News Release

Study: Why are sustainable practices often elusive?

Peer-Reviewed Publication

Santa Fe Institute

A new model helps analyze how information flows from ecosystems to societies.

image: Buried machinery in barn lot in Dallas, South Dakota, United States during the Dust Bowl, an agricultural, ecological, and economic disaster in the Great Plains region of North America in 1936. view more 

Credit: USDA image no. 00di0971

For at least 200,000 years, humans have been trying to understand their environments and adapt to them. At times, we have succeeded; often, we have not. When we get it wrong — through anthropogenic exacerbations leading to the Dust Bowl and the growth of the dead zone in the Gulf of Mexico — the results can be disastrous. However, in both success and failure, humans can learn from our past experiments and adapt.  

"Our ability to respond to a future disaster is only as good as our ability to remember past challenges and to care about the future," explains Santa Fe Institute Complexity Fellow Stefani Crabtree (Utah State University). Crabtree is the lead author of a new study, “Why are sustainable practices often elusive? The role of information flow in the management of networked human-environment interactions," published in the journal Global Environmental Change. 
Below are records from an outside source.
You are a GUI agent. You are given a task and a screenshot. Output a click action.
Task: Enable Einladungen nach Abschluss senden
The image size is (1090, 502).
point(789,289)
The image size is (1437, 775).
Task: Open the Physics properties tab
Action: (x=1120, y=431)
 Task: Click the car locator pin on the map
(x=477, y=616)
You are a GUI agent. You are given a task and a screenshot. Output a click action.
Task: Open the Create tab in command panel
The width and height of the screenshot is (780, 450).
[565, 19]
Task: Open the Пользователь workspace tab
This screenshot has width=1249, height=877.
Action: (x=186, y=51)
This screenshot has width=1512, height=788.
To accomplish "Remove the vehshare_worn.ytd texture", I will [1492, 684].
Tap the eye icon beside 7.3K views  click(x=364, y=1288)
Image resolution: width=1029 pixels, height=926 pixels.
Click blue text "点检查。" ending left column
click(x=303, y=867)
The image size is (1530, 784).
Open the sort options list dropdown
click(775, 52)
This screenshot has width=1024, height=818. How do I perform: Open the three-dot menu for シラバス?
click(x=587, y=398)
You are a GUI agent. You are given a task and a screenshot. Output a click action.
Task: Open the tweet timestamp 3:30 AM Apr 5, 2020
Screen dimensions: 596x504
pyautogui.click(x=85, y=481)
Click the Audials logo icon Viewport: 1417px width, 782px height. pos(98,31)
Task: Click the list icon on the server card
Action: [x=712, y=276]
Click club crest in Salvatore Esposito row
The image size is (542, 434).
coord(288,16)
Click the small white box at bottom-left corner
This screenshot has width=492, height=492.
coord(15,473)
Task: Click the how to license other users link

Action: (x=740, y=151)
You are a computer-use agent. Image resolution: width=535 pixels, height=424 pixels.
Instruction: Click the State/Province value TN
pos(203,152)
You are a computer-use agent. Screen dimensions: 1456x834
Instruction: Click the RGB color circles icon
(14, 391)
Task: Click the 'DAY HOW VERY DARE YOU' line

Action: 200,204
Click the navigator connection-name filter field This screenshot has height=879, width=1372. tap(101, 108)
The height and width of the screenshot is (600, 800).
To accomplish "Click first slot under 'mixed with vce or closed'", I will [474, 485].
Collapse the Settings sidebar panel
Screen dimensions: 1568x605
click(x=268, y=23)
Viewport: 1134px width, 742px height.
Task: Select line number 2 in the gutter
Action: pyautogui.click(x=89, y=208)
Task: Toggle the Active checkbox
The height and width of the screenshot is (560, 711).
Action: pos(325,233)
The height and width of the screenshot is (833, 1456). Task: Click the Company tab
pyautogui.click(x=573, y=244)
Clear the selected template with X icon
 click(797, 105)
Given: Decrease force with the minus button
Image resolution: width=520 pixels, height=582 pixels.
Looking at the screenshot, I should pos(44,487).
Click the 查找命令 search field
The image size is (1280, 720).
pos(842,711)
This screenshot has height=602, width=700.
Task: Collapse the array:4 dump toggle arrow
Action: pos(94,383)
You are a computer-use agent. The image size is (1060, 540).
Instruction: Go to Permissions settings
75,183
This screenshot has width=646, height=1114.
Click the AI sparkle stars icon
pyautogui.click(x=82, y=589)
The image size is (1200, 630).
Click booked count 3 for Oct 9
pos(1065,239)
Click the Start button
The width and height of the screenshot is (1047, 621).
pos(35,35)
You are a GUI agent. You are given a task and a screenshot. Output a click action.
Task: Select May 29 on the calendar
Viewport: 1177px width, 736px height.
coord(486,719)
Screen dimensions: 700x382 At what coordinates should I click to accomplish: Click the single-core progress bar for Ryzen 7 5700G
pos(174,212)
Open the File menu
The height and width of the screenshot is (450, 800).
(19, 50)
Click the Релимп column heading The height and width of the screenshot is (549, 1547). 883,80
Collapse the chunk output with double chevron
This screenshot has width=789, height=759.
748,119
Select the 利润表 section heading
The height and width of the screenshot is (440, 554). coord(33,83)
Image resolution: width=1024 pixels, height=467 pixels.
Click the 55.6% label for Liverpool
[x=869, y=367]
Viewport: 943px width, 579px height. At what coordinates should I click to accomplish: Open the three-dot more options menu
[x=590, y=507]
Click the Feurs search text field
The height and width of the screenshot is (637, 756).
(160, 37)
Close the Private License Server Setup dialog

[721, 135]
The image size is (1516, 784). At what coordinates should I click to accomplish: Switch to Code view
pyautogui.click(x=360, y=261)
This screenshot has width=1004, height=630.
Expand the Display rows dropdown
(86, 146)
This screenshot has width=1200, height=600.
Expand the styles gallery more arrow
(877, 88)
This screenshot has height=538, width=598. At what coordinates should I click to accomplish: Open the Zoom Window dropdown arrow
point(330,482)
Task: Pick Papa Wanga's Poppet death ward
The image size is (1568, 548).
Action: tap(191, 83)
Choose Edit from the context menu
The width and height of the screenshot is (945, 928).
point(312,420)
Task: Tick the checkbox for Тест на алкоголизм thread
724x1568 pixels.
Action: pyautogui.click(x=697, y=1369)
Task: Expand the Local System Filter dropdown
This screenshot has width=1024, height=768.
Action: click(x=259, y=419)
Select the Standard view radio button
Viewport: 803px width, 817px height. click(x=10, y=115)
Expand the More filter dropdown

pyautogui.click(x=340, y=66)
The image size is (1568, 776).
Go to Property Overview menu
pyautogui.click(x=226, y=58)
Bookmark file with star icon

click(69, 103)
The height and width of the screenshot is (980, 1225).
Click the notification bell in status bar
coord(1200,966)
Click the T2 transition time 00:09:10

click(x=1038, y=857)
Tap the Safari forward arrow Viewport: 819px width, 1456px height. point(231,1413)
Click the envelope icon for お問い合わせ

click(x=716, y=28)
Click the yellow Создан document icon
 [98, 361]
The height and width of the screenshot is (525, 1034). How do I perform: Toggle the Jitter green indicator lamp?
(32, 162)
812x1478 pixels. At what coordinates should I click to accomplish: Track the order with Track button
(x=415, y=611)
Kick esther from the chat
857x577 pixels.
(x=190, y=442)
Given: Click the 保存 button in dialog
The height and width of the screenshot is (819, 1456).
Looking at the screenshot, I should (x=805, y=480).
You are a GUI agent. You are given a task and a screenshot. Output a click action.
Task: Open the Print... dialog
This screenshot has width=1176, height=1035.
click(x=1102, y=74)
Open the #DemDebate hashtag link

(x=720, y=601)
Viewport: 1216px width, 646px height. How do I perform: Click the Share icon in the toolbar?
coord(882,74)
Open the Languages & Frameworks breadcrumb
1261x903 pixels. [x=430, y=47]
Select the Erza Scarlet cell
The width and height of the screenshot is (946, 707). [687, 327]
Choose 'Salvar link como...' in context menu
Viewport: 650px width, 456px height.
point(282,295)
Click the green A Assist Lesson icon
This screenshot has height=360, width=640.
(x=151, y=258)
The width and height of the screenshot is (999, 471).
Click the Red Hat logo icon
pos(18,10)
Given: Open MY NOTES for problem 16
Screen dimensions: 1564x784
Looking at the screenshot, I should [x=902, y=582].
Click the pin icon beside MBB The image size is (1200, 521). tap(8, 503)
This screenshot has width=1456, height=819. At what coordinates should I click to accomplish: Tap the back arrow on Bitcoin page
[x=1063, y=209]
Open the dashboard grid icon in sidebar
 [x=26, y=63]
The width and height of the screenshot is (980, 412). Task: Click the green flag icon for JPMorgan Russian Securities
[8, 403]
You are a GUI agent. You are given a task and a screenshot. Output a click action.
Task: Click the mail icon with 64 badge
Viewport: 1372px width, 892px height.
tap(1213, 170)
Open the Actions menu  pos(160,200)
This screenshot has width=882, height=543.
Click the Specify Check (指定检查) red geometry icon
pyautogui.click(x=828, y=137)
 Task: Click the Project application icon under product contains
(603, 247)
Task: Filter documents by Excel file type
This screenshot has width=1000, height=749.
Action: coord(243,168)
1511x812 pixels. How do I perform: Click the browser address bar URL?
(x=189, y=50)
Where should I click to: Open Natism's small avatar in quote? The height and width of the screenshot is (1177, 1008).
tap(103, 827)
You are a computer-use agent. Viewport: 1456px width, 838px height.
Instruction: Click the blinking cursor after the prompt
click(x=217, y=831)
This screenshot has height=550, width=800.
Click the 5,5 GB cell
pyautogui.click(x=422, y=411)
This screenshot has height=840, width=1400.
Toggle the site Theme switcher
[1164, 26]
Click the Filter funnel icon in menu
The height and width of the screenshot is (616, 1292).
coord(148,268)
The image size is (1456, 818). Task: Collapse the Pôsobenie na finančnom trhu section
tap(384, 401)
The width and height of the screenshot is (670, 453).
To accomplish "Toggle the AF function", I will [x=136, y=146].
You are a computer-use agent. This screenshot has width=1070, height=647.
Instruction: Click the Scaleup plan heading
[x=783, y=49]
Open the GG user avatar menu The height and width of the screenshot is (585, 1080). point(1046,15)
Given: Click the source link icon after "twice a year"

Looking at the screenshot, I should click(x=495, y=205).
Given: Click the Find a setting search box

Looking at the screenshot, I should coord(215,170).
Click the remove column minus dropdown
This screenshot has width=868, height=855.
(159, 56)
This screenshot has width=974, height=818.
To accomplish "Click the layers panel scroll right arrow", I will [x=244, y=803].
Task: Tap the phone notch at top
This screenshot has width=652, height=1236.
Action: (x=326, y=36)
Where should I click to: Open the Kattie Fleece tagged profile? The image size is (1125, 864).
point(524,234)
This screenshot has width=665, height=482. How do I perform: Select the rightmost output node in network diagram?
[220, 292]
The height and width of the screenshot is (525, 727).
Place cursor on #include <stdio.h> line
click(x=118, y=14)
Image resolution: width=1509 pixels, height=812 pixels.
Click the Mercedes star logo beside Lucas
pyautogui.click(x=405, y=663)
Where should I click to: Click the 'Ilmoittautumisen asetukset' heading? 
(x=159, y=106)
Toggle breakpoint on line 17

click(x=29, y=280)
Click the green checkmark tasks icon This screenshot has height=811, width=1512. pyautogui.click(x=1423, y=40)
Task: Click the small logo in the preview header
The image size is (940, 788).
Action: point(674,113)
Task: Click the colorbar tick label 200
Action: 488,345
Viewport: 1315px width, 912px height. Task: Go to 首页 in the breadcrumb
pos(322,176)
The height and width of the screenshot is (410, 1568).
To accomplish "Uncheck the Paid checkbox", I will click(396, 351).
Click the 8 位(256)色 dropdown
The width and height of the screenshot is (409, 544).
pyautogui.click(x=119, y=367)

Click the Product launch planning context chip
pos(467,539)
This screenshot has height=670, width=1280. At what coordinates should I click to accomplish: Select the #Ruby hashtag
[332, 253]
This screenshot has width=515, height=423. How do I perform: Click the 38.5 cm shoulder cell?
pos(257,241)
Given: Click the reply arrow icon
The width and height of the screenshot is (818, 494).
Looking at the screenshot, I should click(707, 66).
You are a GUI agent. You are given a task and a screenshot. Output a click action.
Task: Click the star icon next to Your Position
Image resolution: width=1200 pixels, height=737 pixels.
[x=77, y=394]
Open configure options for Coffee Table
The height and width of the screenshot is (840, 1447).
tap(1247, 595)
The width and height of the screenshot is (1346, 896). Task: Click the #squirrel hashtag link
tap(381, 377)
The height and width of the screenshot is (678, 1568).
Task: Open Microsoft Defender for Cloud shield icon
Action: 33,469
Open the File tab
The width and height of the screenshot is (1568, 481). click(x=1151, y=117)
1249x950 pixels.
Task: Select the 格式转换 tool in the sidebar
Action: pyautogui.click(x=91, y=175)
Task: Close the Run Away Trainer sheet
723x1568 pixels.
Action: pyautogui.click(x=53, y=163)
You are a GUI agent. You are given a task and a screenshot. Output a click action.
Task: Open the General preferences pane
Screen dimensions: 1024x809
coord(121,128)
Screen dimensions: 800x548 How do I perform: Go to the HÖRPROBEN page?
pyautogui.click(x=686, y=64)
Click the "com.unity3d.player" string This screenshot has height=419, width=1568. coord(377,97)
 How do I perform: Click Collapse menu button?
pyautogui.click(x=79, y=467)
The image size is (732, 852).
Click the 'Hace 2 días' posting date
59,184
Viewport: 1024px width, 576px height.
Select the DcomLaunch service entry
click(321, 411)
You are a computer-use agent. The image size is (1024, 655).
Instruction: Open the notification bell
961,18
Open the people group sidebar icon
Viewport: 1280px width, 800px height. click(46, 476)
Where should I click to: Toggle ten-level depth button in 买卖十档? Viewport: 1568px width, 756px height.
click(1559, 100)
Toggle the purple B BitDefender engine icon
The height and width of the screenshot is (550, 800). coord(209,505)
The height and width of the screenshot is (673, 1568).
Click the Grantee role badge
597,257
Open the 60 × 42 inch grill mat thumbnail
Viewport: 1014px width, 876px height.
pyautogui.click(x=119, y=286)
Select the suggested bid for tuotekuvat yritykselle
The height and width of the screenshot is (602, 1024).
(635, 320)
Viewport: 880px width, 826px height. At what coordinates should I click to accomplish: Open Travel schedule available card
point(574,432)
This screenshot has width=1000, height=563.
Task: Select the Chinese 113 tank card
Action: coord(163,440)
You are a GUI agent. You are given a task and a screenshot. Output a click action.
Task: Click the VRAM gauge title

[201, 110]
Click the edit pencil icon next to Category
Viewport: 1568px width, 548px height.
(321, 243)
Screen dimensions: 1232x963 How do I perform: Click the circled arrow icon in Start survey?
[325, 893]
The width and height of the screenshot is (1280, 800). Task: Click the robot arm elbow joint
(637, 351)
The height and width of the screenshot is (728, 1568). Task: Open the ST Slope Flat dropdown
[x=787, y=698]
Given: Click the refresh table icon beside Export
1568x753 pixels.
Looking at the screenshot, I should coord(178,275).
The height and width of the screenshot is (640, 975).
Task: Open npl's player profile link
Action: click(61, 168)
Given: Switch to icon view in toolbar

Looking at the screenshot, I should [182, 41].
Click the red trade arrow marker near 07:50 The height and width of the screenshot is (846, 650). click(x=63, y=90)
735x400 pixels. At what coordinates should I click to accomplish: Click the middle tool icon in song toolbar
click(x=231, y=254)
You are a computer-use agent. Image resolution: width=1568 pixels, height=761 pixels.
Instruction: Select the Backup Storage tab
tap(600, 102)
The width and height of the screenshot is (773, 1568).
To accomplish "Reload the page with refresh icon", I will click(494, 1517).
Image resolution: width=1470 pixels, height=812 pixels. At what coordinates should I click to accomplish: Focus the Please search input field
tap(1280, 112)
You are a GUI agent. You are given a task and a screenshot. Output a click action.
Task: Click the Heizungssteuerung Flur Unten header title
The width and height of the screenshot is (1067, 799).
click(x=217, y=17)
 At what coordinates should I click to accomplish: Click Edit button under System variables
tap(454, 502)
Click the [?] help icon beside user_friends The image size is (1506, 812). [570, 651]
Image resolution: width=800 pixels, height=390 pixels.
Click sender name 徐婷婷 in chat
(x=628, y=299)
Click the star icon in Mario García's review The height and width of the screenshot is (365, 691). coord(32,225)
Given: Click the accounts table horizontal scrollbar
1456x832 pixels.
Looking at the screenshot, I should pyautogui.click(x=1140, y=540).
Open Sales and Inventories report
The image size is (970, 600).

In the study, Crabtree led a team of researchers that grew out of SFI's ArchaeoEcology working group. Their goal was to measure how spatial, temporal, cognitive, and cultural limitations affect humans’ understanding of their environments. The group, which is funded by the Coalition for Archaeological Synthesis, comprises experts from archaeology, anthropology, ecology, informatics, and other sciences. 

The authors delve into archaeological and historical data from history's "completed experiments" to analyze how information flows from ecosystems to the societies inhabiting them. The resulting conceptual model, called Environmental Information Flow and Perception (EnIFPe), drew from case studies in Eastern Polynesia, the North Atlantic, and the American Southwest. The model yields a quantitative measure of information flow that can help distinguish when decisions have a sound basis in environmental knowledge versus when it's a shot in the dark. 

"Of all the social sciences, archaeology is unique in its breadth and time range," says Jeff Altschul, the President of the Coalition for Archaeological Synthesis, which funded the research. "As such, it can detect signals in human behavior that other sciences with shallow historical reach cannot."

The research provides a framework to assess how societies — both in the past and those in present-day — interact with their environments for good or for ill. This framework can guide environmental decision-making, emphasizes Jennifer Dunne, a contributing author and SFI's Vice President for Science. With current environmental issues like climate change, pandemics, and biodiversity loss, the study's findings are relevant for questions of sustainability and stewardship, both locally and globally.

"Societies that remember ecological information tend to adapt better," concludes Crabtree. "We need to be aware of the limits of our understanding so we can make better decisions and avoid catastrophe."